Section 4024(c) of the CARES Act requires landlords of “covered dwellings” — properties with federally backed mortgages or those participating in federal housing programs — to give tenants at least 30 days’ written notice to vacate, regardless of what state law says. This provision has no expiration date and remains in effect. If your property has a loan backed by Fannie Mae, Freddie Mac, FHA, VA, or USDA, or if you accept Section 8 vouchers, this 30-day minimum applies even if your state only requires three days for nonpayment.
Most states have anti-retaliation statutes that make it illegal to evict a tenant for exercising a legal right — filing a habitability complaint with a government agency, joining a tenant organization, or reporting code violations. If a tenant can show the eviction was motivated by retaliation rather than a legitimate lease violation, the court can dismiss the case and may award the tenant damages. The timing matters: an eviction notice served shortly after a tenant complaint creates a strong presumption of retaliation. If you have a genuine, independent reason to evict, document it thoroughly and make sure the notice was in motion before the tenant’s protected activity.

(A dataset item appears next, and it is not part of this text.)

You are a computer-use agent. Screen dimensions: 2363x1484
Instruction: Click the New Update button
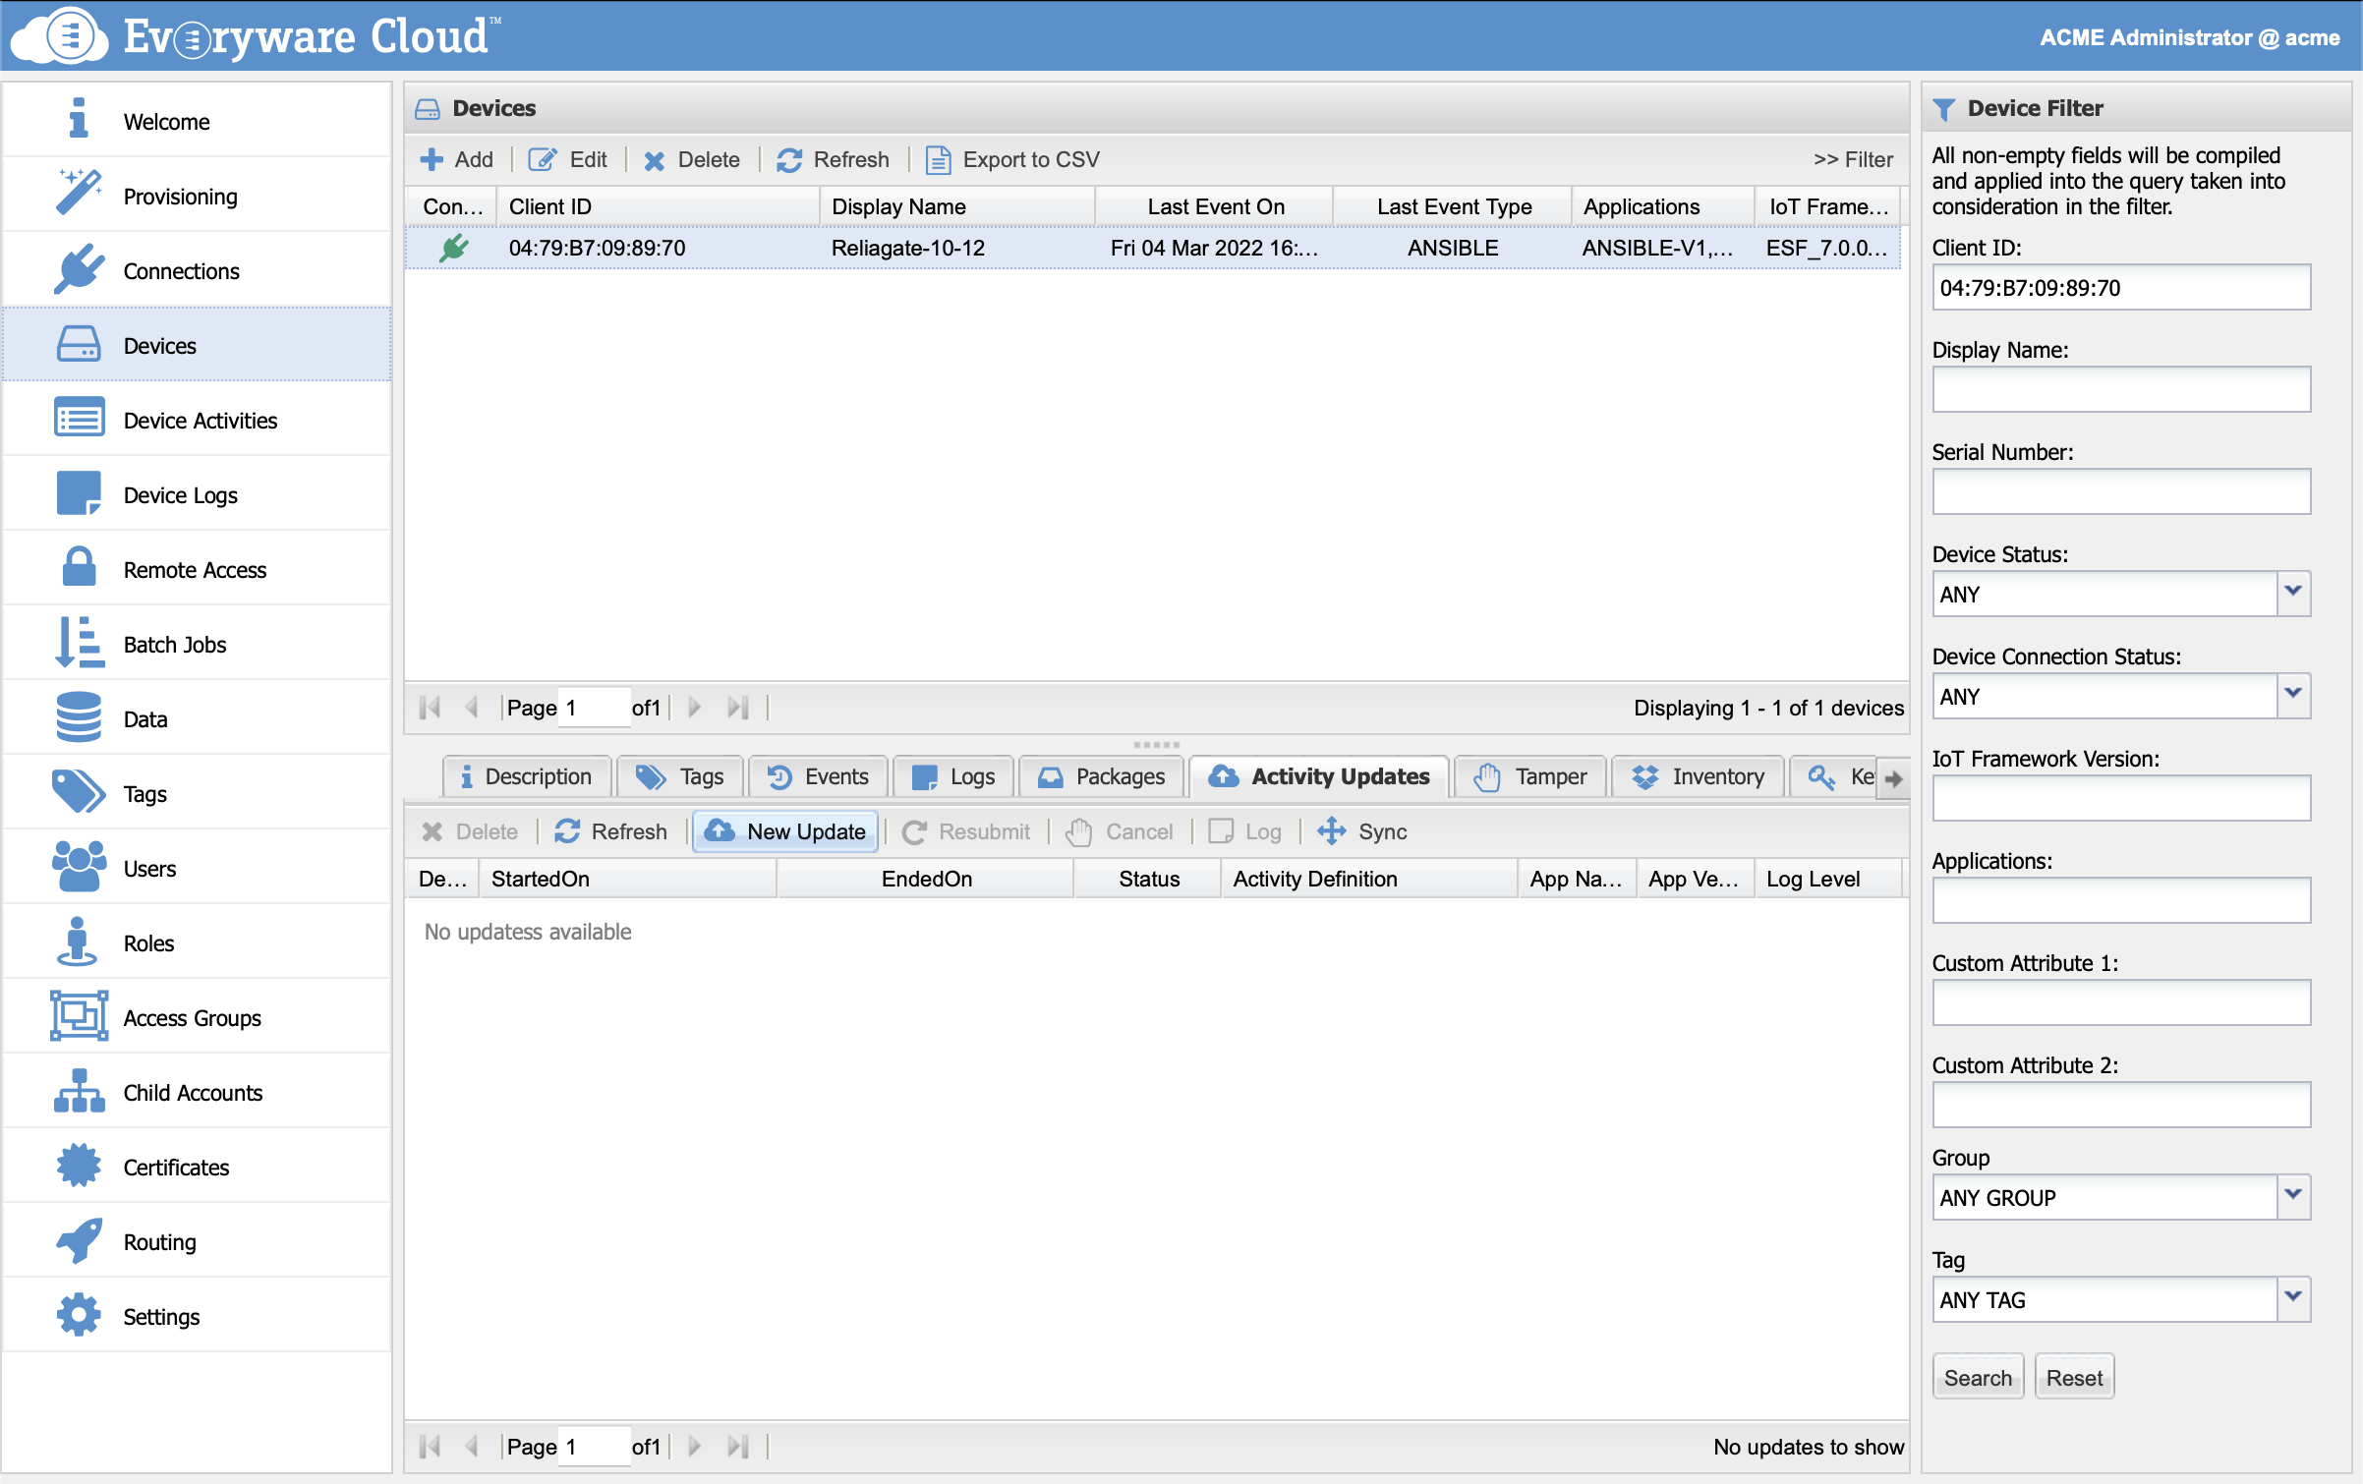click(786, 831)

Courts scrutinize eviction notices closely, and technical defects that seem minor to a landlord can be fatal to the case. The mistakes that come up most often:
Each of these errors forces the landlord to start over with a new notice and a new waiting period, adding weeks or months to a process that already takes longer than most landlords expect. Getting the notice right the first time is the single most important step in the eviction process, and it is the step most often done carelessly. If you are not confident in the specific requirements for your jurisdiction, a consultation with a local landlord-tenant attorney before you serve the notice is far cheaper than losing the case and starting over.